De werking van het oog
Het oog vangt lichtstralen op en zet die om naar signalen aan de hersenen. Voor een goed scherp beeld moeten de lichtstralen worden afgebogen (gebroken) zodat ze precies samenvallen op één punt: het netvlies achterin uw oog. De breking gebeurt eerst door het hoornvlies en de fijne afstemming vervolgens door uw natuurlijke lens.
U kunt het oog vergelijken met een fotocamera: door de lens te stellen zorgt u ervoor dat de binnenvallende stralen zó afgebogen worden dat ze precies op de film samenkomen. Uw foto wordt dan scherp. Staat de sterkte van uw hoornvlies en ooglens niet goed in verhouding tot de lengte van de oogbol? Dan is er sprake van een refractie- of brekingsafwijking. Objecten in de verte ziet u onscherp. U heeft dan een bril, contactlenzen of refractieve oogchirurgie nodig om scherp te zien.
De anatomie van het oog
Iedereen bereidt zich anders voor op een operatie. De één wil alles tot in elk detail weten. De ander beperkt zich tot de hoofdlijnen. Behoort u tot de eerste groep? Dan kunt u hier alles lezen over de anatomie van het oog.
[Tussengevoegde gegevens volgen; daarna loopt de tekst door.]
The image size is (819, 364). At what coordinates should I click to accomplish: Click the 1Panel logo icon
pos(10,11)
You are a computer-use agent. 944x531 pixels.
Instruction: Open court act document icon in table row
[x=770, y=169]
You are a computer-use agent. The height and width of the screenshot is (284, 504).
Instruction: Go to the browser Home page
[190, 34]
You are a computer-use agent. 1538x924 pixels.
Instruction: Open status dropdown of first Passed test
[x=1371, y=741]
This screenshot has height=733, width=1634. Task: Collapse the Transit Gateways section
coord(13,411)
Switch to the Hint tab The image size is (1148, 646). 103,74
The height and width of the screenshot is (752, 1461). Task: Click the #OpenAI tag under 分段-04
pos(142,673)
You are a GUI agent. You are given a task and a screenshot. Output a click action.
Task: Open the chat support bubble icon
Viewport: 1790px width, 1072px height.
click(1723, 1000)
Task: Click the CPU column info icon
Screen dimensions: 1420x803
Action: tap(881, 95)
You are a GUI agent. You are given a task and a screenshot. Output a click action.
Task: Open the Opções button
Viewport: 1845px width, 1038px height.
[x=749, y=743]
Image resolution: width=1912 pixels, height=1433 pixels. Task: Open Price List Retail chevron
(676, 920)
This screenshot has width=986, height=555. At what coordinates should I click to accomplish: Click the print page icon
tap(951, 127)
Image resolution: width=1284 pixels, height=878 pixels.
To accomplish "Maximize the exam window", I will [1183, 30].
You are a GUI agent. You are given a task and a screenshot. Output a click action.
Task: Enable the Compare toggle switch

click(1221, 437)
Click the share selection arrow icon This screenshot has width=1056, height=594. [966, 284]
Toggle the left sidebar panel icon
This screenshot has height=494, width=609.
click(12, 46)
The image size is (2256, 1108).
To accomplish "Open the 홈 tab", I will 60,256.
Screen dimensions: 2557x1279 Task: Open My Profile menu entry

Oogspieren. Deze lopen van de achterzijde van de oogkas naar de oogbol. De vier rechte spieren zorgen voor de horizontale en verticale bewegingen van het oog. De twee schuine spieren voor de rotatie.
Harde oogrok (sclera). De buitenste laag waaraan de oogspieren zijn gehecht. Het geeft het oog stevigheid en beschermt de binnenste lagen. Aan de voorzijde gaat de harde oogrok over in het hoornvlies.
Vaatvlies (choroidea). Ligt aan de binnenzijde van de harde oogrok. Het vaatvlies is het meest vaatrijke deel van het oog en voorziet het netvlies van voedingsstoffen en zuurstof. Gaat aan de voorzijde over in het ciliair lichaam en iris.
Netvlies (retina). Lichtgevoelige laag die aan de binnenzijde het vaatvlies bedekt. De lichtgevoelige cellen, de zogenaamde staafjes en kegeltjes, maken verbinding met de hersenen door middel van zenuwvezels in de oogzenuw.
Oogzenuw. Beelden die op het netvlies komen, worden door de oogzenuw naar de hersenen geleid. In de hersenen worden de beelden geïnterpreteerd.
Blinde vlek (papil). De plek waar de zenuwvezels het oog verlaten via de oogzenuw. De papil wordt ook ‘blinde vlek’ genoemd omdat hier geen lichtgevoelige netvliescellen aanwezig zijn. We kunnen met de papil ook geen beelden zien.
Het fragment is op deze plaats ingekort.